TASK DESCRIPTION: Print the data exactly, leaving nothing out.

[[ DATASET EXTRACT, beginning ]]

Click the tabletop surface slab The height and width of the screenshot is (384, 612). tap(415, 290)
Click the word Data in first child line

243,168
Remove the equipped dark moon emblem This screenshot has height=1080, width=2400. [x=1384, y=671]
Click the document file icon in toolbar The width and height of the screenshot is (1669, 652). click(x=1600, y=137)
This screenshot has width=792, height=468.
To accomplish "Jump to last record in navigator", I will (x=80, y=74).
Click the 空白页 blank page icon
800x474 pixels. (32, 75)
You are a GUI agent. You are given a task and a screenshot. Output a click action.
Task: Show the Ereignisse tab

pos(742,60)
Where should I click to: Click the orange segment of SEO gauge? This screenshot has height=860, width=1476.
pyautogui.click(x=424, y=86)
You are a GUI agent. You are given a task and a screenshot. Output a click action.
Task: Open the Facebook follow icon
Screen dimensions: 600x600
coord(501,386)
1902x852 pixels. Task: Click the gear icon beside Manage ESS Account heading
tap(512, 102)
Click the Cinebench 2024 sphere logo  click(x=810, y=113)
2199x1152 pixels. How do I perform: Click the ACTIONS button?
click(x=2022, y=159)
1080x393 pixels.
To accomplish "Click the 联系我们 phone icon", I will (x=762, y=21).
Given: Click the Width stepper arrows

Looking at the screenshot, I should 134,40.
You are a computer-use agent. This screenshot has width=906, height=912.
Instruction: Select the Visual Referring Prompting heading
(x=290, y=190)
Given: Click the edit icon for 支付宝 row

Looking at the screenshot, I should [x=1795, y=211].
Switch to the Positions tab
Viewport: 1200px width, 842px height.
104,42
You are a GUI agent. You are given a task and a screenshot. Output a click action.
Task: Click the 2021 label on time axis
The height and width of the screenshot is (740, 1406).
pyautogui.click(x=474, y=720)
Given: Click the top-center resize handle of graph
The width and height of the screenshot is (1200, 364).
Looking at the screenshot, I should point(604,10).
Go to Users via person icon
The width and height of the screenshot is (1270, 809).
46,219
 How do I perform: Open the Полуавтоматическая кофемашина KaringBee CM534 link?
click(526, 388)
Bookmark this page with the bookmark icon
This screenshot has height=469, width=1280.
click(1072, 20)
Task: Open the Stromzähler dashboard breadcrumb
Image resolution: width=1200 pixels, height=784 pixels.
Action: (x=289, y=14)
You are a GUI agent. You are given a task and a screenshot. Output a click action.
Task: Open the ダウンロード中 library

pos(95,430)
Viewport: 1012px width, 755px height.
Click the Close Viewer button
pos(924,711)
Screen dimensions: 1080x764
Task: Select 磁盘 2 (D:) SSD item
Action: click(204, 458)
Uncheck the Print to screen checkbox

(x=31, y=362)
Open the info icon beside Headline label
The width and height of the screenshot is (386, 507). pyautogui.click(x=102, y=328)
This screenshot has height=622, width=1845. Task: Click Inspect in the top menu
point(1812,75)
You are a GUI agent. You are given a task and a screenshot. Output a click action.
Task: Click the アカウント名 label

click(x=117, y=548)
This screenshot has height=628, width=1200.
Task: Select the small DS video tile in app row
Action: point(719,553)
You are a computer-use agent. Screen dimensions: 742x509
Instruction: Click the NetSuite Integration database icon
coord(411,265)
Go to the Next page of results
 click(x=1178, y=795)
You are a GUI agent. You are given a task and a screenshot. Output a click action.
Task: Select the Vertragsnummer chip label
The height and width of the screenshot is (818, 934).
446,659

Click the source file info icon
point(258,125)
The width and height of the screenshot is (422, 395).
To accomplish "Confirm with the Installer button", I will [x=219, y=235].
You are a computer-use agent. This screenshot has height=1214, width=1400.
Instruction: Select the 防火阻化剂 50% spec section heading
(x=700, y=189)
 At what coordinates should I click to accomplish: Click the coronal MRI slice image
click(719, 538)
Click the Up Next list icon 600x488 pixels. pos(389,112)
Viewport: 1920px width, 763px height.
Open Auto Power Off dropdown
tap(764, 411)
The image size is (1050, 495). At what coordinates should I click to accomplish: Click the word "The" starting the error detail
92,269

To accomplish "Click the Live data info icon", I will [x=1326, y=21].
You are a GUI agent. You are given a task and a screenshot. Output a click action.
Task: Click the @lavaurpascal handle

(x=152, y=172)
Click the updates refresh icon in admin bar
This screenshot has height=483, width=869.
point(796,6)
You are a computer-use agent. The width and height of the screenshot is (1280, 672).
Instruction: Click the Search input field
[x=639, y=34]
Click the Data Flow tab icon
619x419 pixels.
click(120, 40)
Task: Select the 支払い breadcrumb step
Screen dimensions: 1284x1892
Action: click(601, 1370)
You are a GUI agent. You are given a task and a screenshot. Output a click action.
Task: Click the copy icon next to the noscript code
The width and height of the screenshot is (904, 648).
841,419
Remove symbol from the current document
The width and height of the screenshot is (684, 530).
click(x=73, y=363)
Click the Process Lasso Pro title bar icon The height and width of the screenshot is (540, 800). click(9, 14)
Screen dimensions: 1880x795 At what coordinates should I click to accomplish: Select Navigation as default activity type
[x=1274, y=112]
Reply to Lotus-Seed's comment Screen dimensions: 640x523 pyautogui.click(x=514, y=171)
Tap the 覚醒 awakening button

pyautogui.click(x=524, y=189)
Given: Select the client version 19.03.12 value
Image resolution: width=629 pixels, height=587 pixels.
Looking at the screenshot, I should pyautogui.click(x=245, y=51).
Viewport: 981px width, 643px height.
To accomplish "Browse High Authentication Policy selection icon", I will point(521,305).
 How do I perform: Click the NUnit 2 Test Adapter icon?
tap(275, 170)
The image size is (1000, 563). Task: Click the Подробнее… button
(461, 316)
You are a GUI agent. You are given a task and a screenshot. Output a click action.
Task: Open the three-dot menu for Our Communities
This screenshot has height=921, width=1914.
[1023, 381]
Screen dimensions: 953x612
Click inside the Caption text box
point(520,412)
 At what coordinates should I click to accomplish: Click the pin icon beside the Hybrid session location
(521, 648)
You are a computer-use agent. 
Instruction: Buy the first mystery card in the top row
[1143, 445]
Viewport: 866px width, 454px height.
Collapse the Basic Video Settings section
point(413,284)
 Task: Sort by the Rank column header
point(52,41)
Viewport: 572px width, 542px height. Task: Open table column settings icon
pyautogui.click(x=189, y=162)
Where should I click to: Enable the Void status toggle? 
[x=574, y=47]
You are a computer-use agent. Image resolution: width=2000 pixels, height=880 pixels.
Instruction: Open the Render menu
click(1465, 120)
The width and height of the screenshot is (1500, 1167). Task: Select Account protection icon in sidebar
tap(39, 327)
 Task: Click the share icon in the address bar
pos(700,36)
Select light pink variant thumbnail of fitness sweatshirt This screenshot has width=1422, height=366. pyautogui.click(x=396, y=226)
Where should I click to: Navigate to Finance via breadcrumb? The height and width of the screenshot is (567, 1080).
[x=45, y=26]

[[ DATASET EXTRACT, end ]]

EXERCISE RESULT:
Click the tabletop surface slab The height and width of the screenshot is (384, 612). tap(415, 290)
Click the word Data in first child line

243,168
Remove the equipped dark moon emblem This screenshot has height=1080, width=2400. [x=1384, y=671]
Click the document file icon in toolbar The width and height of the screenshot is (1669, 652). click(x=1600, y=137)
This screenshot has width=792, height=468.
To accomplish "Jump to last record in navigator", I will (x=80, y=74).
Click the 空白页 blank page icon
800x474 pixels. (32, 75)
You are a GUI agent. You are given a task and a screenshot. Output a click action.
Task: Show the Ereignisse tab

pos(742,60)
Where should I click to: Click the orange segment of SEO gauge? This screenshot has height=860, width=1476.
pyautogui.click(x=424, y=86)
You are a GUI agent. You are given a task and a screenshot. Output a click action.
Task: Open the Facebook follow icon
Screen dimensions: 600x600
coord(501,386)
1902x852 pixels. Task: Click the gear icon beside Manage ESS Account heading
tap(512, 102)
Click the Cinebench 2024 sphere logo  click(x=810, y=113)
2199x1152 pixels. How do I perform: Click the ACTIONS button?
click(x=2022, y=159)
1080x393 pixels.
To accomplish "Click the 联系我们 phone icon", I will (x=762, y=21).
Given: Click the Width stepper arrows

Looking at the screenshot, I should 134,40.
You are a computer-use agent. This screenshot has width=906, height=912.
Instruction: Select the Visual Referring Prompting heading
(x=290, y=190)
Given: Click the edit icon for 支付宝 row

Looking at the screenshot, I should [x=1795, y=211].
Switch to the Positions tab
Viewport: 1200px width, 842px height.
104,42
You are a GUI agent. You are given a task and a screenshot. Output a click action.
Task: Click the 2021 label on time axis
The height and width of the screenshot is (740, 1406).
pyautogui.click(x=474, y=720)
Given: Click the top-center resize handle of graph
The width and height of the screenshot is (1200, 364).
Looking at the screenshot, I should point(604,10).
Go to Users via person icon
The width and height of the screenshot is (1270, 809).
46,219
 How do I perform: Open the Полуавтоматическая кофемашина KaringBee CM534 link?
click(526, 388)
Bookmark this page with the bookmark icon
This screenshot has height=469, width=1280.
click(1072, 20)
Task: Open the Stromzähler dashboard breadcrumb
Image resolution: width=1200 pixels, height=784 pixels.
Action: (x=289, y=14)
You are a GUI agent. You are given a task and a screenshot. Output a click action.
Task: Open the ダウンロード中 library

pos(95,430)
Viewport: 1012px width, 755px height.
Click the Close Viewer button
pos(924,711)
Screen dimensions: 1080x764
Task: Select 磁盘 2 (D:) SSD item
Action: click(204, 458)
Uncheck the Print to screen checkbox

(x=31, y=362)
Open the info icon beside Headline label
The width and height of the screenshot is (386, 507). pyautogui.click(x=102, y=328)
This screenshot has height=622, width=1845. Task: Click Inspect in the top menu
point(1812,75)
You are a GUI agent. You are given a task and a screenshot. Output a click action.
Task: Click the アカウント名 label

click(x=117, y=548)
This screenshot has height=628, width=1200.
Task: Select the small DS video tile in app row
Action: point(719,553)
You are a computer-use agent. Screen dimensions: 742x509
Instruction: Click the NetSuite Integration database icon
coord(411,265)
Go to the Next page of results
 click(x=1178, y=795)
You are a GUI agent. You are given a task and a screenshot. Output a click action.
Task: Select the Vertragsnummer chip label
The height and width of the screenshot is (818, 934).
446,659

Click the source file info icon
point(258,125)
The width and height of the screenshot is (422, 395).
To accomplish "Confirm with the Installer button", I will [x=219, y=235].
You are a computer-use agent. This screenshot has height=1214, width=1400.
Instruction: Select the 防火阻化剂 50% spec section heading
(x=700, y=189)
 At what coordinates should I click to accomplish: Click the coronal MRI slice image
click(719, 538)
Click the Up Next list icon 600x488 pixels. pos(389,112)
Viewport: 1920px width, 763px height.
Open Auto Power Off dropdown
tap(764, 411)
The image size is (1050, 495). At what coordinates should I click to accomplish: Click the word "The" starting the error detail
92,269

To accomplish "Click the Live data info icon", I will [x=1326, y=21].
You are a GUI agent. You are given a task and a screenshot. Output a click action.
Task: Click the @lavaurpascal handle

(x=152, y=172)
Click the updates refresh icon in admin bar
This screenshot has height=483, width=869.
point(796,6)
You are a computer-use agent. The width and height of the screenshot is (1280, 672).
Instruction: Click the Search input field
[x=639, y=34]
Click the Data Flow tab icon
619x419 pixels.
click(120, 40)
Task: Select the 支払い breadcrumb step
Screen dimensions: 1284x1892
Action: click(601, 1370)
You are a GUI agent. You are given a task and a screenshot. Output a click action.
Task: Click the copy icon next to the noscript code
The width and height of the screenshot is (904, 648).
841,419
Remove symbol from the current document
The width and height of the screenshot is (684, 530).
click(x=73, y=363)
Click the Process Lasso Pro title bar icon The height and width of the screenshot is (540, 800). click(9, 14)
Screen dimensions: 1880x795 At what coordinates should I click to accomplish: Select Navigation as default activity type
[x=1274, y=112]
Reply to Lotus-Seed's comment Screen dimensions: 640x523 pyautogui.click(x=514, y=171)
Tap the 覚醒 awakening button

pyautogui.click(x=524, y=189)
Given: Select the client version 19.03.12 value
Image resolution: width=629 pixels, height=587 pixels.
Looking at the screenshot, I should pyautogui.click(x=245, y=51).
Viewport: 981px width, 643px height.
To accomplish "Browse High Authentication Policy selection icon", I will point(521,305).
 How do I perform: Click the NUnit 2 Test Adapter icon?
tap(275, 170)
The image size is (1000, 563). Task: Click the Подробнее… button
(461, 316)
You are a GUI agent. You are given a task and a screenshot. Output a click action.
Task: Open the three-dot menu for Our Communities
This screenshot has height=921, width=1914.
[1023, 381]
Screen dimensions: 953x612
Click inside the Caption text box
point(520,412)
 At what coordinates should I click to accomplish: Click the pin icon beside the Hybrid session location
(521, 648)
You are a computer-use agent. 
Instruction: Buy the first mystery card in the top row
[1143, 445]
Viewport: 866px width, 454px height.
Collapse the Basic Video Settings section
point(413,284)
 Task: Sort by the Rank column header
point(52,41)
Viewport: 572px width, 542px height. Task: Open table column settings icon
pyautogui.click(x=189, y=162)
Where should I click to: Enable the Void status toggle? 
[x=574, y=47]
You are a computer-use agent. Image resolution: width=2000 pixels, height=880 pixels.
Instruction: Open the Render menu
click(1465, 120)
The width and height of the screenshot is (1500, 1167). Task: Select Account protection icon in sidebar
tap(39, 327)
 Task: Click the share icon in the address bar
pos(700,36)
Select light pink variant thumbnail of fitness sweatshirt This screenshot has width=1422, height=366. pyautogui.click(x=396, y=226)
Where should I click to: Navigate to Finance via breadcrumb? The height and width of the screenshot is (567, 1080).
[x=45, y=26]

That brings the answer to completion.